Show only those lines of the entries where the string "section" is found.

────────────────────

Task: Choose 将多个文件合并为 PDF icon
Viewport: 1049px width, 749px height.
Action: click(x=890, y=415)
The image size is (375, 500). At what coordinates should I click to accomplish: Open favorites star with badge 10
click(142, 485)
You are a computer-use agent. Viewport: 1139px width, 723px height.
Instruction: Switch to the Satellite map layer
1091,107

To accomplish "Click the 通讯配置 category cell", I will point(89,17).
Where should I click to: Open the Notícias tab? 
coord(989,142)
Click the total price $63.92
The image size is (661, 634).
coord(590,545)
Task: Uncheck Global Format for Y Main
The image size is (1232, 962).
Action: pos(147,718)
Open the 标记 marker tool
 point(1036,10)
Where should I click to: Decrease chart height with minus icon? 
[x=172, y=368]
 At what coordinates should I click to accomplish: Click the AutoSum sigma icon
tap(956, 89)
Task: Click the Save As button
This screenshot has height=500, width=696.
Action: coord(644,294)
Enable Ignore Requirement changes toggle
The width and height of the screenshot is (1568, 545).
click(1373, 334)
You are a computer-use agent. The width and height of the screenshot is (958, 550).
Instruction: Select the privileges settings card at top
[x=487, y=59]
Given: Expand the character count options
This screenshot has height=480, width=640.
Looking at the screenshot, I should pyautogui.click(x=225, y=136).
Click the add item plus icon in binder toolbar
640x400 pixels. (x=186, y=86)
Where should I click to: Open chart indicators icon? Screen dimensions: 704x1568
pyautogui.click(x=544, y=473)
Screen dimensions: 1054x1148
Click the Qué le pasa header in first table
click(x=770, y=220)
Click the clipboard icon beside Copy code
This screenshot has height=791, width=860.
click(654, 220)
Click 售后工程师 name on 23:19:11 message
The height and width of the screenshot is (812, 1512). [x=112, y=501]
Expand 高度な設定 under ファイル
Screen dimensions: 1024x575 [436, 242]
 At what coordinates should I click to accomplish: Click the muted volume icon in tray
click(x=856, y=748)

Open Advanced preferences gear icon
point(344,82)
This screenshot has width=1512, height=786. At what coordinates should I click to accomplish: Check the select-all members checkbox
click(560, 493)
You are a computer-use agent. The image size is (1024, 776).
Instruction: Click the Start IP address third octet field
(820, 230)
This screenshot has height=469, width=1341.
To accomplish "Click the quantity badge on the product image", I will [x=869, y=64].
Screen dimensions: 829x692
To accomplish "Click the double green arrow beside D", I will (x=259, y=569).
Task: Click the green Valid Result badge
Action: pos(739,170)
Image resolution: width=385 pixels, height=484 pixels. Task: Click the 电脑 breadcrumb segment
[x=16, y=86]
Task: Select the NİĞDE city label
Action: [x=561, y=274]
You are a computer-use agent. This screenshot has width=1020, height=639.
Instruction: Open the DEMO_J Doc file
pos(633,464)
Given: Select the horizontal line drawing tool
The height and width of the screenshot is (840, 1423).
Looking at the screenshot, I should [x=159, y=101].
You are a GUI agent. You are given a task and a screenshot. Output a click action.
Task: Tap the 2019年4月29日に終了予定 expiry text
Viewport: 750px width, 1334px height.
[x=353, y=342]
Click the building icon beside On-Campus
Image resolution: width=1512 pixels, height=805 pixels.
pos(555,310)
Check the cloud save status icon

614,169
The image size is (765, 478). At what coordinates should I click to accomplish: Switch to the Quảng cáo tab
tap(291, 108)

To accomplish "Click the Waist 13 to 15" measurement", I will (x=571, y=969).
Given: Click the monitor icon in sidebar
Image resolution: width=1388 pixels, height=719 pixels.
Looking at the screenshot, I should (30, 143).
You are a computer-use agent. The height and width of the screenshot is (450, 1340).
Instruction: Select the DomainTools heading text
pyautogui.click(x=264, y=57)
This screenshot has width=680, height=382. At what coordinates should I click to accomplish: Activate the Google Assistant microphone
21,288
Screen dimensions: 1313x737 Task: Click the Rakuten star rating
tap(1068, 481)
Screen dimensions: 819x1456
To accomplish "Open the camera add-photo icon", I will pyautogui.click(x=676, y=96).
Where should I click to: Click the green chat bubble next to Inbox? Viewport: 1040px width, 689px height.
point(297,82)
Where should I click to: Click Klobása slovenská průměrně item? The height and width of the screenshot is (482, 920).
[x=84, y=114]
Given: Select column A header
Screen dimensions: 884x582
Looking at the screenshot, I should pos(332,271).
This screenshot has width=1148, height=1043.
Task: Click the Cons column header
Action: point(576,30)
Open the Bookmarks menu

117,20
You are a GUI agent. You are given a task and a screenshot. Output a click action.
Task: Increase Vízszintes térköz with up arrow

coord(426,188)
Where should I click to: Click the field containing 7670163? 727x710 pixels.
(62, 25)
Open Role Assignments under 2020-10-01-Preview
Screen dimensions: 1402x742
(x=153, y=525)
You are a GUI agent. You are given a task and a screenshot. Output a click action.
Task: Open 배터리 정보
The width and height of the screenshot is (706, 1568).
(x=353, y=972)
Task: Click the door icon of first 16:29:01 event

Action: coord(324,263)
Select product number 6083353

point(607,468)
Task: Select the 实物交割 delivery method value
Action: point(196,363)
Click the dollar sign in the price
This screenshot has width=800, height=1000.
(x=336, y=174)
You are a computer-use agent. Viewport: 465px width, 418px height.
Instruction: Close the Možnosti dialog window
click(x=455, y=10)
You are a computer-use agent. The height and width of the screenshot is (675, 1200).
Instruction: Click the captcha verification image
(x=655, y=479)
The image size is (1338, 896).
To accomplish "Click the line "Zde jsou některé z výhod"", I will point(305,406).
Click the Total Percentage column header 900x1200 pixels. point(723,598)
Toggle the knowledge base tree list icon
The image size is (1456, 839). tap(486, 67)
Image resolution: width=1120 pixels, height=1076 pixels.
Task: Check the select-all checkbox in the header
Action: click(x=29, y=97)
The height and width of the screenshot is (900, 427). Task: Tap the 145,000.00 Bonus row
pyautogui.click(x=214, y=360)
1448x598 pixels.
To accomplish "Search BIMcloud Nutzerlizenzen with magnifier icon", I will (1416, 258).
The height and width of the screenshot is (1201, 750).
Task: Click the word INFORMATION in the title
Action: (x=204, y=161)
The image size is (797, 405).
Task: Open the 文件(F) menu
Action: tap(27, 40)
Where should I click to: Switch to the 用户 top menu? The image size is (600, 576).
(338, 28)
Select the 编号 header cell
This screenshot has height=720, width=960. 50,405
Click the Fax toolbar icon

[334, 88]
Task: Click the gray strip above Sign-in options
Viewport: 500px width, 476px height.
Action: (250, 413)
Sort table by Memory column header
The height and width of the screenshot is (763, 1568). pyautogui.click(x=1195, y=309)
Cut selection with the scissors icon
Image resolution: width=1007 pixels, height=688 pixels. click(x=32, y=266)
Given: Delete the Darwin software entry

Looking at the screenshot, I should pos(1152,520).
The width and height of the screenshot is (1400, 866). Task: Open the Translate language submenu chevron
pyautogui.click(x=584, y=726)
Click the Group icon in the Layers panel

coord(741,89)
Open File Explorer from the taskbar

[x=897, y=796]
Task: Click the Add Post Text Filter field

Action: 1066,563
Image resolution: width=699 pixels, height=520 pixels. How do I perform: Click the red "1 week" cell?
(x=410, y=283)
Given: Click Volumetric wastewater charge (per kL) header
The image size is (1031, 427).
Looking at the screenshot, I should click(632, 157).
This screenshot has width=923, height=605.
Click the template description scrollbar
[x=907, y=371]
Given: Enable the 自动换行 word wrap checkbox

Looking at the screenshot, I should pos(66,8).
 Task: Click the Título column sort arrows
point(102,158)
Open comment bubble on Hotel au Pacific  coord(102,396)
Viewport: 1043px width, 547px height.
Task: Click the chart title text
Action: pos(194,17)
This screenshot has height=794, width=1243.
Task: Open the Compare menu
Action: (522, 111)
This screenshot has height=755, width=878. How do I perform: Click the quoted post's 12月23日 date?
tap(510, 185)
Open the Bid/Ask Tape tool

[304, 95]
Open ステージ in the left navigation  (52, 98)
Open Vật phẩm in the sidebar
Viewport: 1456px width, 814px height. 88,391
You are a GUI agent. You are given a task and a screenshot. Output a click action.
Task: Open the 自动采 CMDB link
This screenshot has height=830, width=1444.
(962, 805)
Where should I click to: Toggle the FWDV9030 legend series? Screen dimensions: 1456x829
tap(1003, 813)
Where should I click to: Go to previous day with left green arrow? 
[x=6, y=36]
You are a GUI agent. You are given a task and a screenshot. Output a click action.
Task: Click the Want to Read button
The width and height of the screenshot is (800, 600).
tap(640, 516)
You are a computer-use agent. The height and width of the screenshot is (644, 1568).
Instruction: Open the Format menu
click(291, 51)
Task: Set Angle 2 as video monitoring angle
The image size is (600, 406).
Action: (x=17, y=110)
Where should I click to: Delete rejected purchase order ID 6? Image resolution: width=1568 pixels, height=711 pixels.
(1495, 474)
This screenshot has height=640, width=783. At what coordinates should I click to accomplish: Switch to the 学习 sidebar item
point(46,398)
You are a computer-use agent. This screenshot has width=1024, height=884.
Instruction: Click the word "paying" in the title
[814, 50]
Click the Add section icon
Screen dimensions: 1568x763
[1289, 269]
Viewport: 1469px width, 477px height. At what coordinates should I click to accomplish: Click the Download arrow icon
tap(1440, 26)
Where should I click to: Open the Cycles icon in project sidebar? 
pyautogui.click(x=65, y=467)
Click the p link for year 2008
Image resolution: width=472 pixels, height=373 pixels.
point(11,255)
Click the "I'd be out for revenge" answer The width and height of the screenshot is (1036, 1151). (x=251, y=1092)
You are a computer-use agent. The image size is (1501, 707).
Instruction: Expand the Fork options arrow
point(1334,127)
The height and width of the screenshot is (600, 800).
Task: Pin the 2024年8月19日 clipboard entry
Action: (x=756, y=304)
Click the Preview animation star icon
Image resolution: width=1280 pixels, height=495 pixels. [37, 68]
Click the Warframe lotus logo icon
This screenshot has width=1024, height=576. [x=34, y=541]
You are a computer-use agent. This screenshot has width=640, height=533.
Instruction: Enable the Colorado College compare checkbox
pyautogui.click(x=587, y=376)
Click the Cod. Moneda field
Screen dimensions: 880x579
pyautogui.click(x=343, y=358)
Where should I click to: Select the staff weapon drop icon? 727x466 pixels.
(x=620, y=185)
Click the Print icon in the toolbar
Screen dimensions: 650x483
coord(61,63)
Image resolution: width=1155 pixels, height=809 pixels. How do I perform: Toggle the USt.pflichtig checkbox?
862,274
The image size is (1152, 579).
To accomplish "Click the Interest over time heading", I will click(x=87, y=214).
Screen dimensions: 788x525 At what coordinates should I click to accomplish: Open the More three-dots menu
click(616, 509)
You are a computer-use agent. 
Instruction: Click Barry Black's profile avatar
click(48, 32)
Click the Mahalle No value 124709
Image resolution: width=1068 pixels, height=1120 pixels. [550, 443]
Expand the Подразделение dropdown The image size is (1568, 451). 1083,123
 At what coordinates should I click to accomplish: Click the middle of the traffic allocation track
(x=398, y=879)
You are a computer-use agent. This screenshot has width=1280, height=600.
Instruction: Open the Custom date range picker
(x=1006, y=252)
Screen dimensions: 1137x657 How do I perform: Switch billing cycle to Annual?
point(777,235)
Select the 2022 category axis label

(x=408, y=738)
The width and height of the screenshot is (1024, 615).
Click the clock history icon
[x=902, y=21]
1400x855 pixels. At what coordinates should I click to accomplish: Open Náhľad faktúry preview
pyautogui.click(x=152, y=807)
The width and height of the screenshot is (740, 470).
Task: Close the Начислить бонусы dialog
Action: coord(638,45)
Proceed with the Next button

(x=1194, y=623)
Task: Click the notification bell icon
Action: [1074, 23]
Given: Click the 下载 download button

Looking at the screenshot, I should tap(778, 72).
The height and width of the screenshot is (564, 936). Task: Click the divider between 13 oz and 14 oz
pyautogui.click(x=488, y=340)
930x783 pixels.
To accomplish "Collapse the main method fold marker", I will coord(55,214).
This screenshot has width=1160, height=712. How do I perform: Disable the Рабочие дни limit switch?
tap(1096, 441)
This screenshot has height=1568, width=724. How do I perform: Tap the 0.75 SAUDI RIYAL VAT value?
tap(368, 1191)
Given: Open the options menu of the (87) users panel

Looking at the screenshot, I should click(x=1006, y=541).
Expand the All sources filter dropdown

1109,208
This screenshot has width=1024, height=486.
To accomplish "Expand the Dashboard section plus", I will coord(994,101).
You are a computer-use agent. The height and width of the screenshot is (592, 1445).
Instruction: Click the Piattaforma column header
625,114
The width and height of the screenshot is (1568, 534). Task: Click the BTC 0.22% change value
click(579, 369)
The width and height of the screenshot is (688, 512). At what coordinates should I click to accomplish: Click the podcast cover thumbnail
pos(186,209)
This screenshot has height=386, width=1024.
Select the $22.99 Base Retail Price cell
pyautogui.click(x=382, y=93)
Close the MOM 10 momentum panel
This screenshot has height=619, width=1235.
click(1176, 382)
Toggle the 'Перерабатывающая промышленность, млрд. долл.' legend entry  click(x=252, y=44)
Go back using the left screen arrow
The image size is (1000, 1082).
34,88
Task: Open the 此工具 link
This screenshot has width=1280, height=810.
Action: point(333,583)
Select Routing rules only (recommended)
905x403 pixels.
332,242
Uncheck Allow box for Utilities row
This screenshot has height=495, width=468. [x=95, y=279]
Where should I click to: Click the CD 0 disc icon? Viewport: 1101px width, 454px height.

────────────────────

* [Written reply]
Click the Add section icon
To accomplish "Expand the Dashboard section plus", I will coord(994,101).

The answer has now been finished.